Although Q2 results were in line, investor disappointment at even modest slippage -- notably in RevPAR and unit growth -- shows the extent to which expectations have been raised by recent guidance. In fact, trading remains buoyant (no sign of structural slowdown) and 2012 earnings and a return of capital targets have been confirmed. Key group business in the U.S. goes from strength to strength, while there is less exposure than its peers to short-term weakness in Chinese secondary markets.
Q2 Results On Track But With Unexpected Make-Up
While gains in RevPAR (6.7%), EBITDA (13%) and EPS (24%) were in line, and no less impressive for that, there was a potentially unsettling combination of a small shortfall in fee revenue and higher-than-expected G&A expenses. This was made good only by bumper owned-hotel earnings (London and Japan), non-recurrent items and an especially active buyback program ($400m against $150m in Q1).

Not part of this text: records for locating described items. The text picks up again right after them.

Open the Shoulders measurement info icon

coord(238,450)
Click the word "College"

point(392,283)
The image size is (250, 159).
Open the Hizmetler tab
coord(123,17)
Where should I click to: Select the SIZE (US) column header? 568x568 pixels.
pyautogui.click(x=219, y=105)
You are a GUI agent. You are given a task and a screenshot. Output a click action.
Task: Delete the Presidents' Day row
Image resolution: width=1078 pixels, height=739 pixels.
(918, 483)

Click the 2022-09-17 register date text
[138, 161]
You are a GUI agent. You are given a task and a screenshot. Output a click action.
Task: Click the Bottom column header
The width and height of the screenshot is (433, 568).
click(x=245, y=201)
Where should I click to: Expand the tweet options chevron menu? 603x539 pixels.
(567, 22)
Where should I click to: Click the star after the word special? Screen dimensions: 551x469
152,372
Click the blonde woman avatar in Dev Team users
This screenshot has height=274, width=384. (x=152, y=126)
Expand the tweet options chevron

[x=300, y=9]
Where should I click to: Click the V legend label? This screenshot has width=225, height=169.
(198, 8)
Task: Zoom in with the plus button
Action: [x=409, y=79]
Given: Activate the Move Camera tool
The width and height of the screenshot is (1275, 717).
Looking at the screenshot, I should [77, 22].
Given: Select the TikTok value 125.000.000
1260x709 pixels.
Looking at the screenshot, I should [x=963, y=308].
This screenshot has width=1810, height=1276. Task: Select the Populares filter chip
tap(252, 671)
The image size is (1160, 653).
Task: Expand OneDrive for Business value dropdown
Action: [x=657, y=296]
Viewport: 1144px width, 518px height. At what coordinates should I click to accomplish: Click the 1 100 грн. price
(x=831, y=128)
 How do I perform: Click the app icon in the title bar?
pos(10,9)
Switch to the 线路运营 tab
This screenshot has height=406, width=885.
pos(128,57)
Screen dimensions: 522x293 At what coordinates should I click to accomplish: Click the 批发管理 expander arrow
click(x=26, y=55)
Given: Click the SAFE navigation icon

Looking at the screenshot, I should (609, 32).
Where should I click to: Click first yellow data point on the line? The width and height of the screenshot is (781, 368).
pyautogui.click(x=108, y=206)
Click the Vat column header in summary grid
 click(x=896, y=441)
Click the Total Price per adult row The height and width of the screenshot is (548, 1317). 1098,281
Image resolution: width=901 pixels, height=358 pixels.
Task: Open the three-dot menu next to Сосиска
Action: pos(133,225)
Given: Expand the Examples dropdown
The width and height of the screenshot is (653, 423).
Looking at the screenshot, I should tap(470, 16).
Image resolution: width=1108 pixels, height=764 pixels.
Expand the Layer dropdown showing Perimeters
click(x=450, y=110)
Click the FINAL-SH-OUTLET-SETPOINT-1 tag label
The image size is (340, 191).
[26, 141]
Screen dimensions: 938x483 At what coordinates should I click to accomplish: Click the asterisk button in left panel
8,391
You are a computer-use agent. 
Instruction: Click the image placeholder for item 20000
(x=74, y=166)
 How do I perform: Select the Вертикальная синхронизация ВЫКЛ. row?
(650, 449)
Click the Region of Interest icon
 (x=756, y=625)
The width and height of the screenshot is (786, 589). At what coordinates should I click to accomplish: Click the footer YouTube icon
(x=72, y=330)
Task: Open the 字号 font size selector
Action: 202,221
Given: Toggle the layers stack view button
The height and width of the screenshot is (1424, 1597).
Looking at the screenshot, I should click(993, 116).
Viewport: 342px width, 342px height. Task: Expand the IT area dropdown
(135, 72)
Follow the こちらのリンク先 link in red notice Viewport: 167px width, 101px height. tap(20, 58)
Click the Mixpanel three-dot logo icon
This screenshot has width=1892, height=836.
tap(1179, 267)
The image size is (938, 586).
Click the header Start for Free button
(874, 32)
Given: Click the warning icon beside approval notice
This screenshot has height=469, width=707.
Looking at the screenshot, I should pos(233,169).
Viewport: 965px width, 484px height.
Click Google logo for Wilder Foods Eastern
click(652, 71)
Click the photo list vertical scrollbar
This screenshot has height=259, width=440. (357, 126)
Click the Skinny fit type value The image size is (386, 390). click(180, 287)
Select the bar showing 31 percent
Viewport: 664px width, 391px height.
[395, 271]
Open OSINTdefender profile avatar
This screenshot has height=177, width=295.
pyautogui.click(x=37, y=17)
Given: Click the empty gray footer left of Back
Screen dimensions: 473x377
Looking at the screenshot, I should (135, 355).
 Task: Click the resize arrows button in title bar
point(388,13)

Positive H2 Outlook Despite Concerns
Newly-raised EBITDA and EPS guidance for 2012 may reflect a capital gain and lower number of shares, but reiteration of systemwide RevPAR (6-8%) growth is welcome, given investor concern about (i) Europe (expected +3% in H212, as in Q212), (ii) softness in a few Asian and Middle East luxury markets and (iii) softness in non-gateway Chinese cities. U.S. fundamentals are positive, with a favourable supply environment encouraging a “very bullish” attitude to pricing and group bookings set to continue accelerating (+10% in H212). Room openings guidance has been cut for 2012 but held through 2014.
Valuation: Attractive
Marriott’s rating (c 12x prospective EV/EBITDA) is not expensive given the strength of its fee-based model, finances and brand equity. Multiple expansion as a pure lodging play is on the cards after the Timeshare spin-off, while promised ambitious returns of capital should be rewarded. Share-price setbacks on inevitable short-term upsets should provide a long-term buying opportunity.